«Denunciamo da anni gli abusivi»

Da alcuni giorni il vostro giornale ha scoperto presunti illeciti riguardanti le guide turistiche e finalmente i vostri lettori, le istituzioni e alcuni pubblici amministratori hanno scoperto la nostra esistenza. Sono anni che bussiamo, inascoltati, a varie porte per segnalare i problemi che ci affliggono: primo fra tutti un abusivismo dilagante che la legge Bersani ha contribuito a incrementare. Con il risultato che, oggi, anche chi non possiede i titoli pensa di potersi improvvisare guida turistica. C’è stato un esposto e verrà istituita una commissione d’inchiesta per fare luce sulla commissione d’esame il cui unico torto è stato quello di operare in modo indipendente e autonomo, valutando con serietà solo la competenza delle aspiranti guide. In qualità di presidente del Centro Guide Turistiche, principale associazione di guide turistiche di Milano, siedo in quella commissione. Nessun mistero: lo prescrive la legge regionale. Forse non è noto – nessuno, del resto, mi ha interpellato anche se più volte è stato riportato il mio nome - che ho partecipato a livello europeo al gruppo di lavoro che ha stilato la piattaforma sugli standard comuni per la formazione delle guide turistiche in Europa e che a livello nazionale seguo progetti analoghi.
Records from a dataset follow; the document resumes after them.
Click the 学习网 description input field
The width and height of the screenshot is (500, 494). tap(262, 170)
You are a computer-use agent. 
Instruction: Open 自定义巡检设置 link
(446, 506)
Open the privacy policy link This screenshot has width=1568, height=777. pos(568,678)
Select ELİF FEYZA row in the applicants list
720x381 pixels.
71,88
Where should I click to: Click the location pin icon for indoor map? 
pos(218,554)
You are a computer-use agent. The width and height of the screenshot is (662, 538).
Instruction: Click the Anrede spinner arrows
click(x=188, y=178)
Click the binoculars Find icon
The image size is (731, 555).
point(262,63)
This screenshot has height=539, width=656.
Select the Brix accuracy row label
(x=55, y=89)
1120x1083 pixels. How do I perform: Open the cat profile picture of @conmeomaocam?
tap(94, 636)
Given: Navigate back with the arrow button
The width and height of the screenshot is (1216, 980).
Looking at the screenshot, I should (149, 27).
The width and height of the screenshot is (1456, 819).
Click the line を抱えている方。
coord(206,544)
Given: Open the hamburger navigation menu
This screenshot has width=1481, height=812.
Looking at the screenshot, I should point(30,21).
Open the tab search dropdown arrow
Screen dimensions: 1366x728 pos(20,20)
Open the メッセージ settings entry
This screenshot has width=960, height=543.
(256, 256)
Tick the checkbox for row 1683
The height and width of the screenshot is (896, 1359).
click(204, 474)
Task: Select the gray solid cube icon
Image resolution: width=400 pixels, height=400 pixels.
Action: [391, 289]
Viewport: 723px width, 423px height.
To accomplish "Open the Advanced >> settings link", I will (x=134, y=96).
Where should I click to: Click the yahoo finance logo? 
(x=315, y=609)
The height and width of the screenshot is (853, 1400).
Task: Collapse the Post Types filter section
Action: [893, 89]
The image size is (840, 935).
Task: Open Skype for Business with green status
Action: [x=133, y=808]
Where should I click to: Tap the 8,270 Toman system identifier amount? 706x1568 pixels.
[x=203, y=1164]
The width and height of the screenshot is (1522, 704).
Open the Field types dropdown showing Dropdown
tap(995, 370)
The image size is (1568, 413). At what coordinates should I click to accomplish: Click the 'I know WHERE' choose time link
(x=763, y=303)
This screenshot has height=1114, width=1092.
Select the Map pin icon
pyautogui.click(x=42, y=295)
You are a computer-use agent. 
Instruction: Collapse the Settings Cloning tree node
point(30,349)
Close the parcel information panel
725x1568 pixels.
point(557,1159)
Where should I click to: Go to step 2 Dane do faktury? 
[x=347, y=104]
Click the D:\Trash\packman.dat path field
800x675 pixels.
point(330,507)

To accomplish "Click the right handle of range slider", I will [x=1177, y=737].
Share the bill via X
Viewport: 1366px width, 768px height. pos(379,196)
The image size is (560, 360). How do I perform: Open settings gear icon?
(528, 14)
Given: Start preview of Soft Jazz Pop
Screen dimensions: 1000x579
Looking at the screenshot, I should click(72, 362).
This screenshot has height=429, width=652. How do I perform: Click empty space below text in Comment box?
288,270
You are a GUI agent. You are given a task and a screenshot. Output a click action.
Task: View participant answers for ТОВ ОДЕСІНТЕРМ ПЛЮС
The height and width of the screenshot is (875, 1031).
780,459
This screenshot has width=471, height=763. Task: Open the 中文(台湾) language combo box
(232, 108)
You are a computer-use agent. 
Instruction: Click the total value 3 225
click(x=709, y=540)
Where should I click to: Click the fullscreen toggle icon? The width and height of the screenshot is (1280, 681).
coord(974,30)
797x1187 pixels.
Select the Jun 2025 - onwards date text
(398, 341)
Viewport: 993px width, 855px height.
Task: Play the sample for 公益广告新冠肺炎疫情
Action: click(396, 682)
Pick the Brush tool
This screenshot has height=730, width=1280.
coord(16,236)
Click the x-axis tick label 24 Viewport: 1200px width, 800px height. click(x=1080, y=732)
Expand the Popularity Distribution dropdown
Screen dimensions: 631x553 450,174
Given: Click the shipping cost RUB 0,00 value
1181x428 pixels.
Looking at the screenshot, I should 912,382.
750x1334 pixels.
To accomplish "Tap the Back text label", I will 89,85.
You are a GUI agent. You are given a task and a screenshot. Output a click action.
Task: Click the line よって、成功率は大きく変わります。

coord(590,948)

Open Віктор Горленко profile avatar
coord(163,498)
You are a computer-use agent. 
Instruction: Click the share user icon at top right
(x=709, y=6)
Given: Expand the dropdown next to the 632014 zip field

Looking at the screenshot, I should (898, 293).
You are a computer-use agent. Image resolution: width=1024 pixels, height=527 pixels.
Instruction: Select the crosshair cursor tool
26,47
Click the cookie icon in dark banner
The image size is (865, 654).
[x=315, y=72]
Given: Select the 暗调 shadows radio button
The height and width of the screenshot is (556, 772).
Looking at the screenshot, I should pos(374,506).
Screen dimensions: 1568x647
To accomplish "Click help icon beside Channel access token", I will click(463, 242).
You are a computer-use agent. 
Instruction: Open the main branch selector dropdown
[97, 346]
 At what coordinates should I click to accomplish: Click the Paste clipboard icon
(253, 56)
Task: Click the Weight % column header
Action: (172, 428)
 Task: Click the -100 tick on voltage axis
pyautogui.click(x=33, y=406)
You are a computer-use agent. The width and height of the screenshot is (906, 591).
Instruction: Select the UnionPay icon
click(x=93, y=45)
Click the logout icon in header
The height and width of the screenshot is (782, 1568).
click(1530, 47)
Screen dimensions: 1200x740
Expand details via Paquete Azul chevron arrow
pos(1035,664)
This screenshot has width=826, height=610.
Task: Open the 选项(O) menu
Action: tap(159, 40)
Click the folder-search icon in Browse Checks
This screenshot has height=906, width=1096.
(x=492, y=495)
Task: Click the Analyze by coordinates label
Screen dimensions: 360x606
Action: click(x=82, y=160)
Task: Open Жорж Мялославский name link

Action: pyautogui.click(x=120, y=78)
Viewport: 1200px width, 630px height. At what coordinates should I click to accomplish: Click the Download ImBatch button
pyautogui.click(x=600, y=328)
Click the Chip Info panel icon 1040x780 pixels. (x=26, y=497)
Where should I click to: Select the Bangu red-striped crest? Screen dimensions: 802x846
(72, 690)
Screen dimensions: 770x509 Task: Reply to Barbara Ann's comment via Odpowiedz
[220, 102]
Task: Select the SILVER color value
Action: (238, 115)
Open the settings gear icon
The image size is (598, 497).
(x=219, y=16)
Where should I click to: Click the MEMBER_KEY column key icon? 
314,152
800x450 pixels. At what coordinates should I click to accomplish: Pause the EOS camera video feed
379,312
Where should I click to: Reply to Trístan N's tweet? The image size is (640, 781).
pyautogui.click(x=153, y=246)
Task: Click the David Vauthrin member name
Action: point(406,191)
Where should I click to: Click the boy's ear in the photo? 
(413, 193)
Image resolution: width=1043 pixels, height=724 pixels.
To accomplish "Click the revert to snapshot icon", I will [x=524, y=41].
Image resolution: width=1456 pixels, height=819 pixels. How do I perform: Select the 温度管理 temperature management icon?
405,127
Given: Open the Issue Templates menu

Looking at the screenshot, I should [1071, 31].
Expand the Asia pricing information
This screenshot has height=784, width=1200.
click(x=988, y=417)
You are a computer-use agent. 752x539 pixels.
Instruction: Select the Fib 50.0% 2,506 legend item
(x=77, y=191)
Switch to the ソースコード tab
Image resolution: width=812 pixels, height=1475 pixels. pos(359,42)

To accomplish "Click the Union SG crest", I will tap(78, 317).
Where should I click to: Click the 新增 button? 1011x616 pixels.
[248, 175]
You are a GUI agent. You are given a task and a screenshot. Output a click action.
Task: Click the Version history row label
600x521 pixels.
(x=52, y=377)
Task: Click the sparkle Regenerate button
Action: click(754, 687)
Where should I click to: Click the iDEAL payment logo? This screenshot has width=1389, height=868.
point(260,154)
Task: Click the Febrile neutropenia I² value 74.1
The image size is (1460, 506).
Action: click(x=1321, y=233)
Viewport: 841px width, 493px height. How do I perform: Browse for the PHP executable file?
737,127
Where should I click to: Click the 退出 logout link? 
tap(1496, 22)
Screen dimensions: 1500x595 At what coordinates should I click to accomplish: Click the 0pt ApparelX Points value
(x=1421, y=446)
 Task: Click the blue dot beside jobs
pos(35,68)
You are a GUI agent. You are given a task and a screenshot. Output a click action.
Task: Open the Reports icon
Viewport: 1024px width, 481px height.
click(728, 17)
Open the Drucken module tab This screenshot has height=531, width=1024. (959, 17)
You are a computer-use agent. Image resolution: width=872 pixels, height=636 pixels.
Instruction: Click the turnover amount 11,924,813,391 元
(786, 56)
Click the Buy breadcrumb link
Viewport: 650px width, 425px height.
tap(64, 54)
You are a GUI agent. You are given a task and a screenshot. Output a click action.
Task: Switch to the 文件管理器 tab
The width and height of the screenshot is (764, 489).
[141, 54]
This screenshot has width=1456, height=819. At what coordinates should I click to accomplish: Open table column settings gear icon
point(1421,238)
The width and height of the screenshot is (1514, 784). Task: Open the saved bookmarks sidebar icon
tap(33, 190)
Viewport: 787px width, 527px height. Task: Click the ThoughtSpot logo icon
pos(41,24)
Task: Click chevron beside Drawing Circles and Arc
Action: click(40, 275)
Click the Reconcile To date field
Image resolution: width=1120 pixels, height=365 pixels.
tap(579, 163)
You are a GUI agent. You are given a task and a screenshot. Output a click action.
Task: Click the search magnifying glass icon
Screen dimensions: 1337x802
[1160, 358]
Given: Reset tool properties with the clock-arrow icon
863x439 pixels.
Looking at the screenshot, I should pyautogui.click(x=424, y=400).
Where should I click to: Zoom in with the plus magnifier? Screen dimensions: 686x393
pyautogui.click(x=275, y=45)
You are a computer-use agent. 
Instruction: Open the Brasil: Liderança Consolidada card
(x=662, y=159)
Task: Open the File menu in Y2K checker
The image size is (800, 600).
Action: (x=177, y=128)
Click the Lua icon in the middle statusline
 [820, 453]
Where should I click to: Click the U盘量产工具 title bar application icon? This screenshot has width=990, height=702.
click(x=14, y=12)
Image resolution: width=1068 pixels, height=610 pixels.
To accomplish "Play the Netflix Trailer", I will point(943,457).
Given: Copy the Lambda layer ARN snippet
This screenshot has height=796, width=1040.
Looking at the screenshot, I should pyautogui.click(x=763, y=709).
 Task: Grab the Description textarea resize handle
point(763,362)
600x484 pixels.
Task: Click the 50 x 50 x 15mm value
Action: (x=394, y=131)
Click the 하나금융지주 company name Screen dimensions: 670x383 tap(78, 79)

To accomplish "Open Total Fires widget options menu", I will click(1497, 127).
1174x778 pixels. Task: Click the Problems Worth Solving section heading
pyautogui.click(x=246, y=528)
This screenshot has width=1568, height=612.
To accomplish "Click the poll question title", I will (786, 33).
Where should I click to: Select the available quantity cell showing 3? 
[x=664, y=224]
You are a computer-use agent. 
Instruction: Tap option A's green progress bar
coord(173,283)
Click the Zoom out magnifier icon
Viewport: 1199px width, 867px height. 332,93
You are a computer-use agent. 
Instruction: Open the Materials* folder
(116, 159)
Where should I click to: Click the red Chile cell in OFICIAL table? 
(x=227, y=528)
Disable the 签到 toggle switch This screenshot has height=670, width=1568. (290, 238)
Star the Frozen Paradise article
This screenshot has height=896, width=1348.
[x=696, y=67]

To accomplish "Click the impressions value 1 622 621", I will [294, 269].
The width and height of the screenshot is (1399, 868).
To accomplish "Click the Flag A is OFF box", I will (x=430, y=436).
Dunque, ho i titoli. Non è tollerabile questo continuo gettare discredito su professionisti seri che ogni giorno con impegno, passione e competenza illustrano le bellezze della nostra città. Il danno di immagine è incalcolabile e coinvolge tutti. E basta scrivere inesattezze e falsità! Chi ha titolo per accertare eventuali illeciti, lo faccia e se mai venissero provati, li si sanzioni con la dovuta severità. Avrete la nostra incondizionata solidarietà. E fateci un favore: non chiamateci ciceroni. Siamo semplicemente guide turistiche.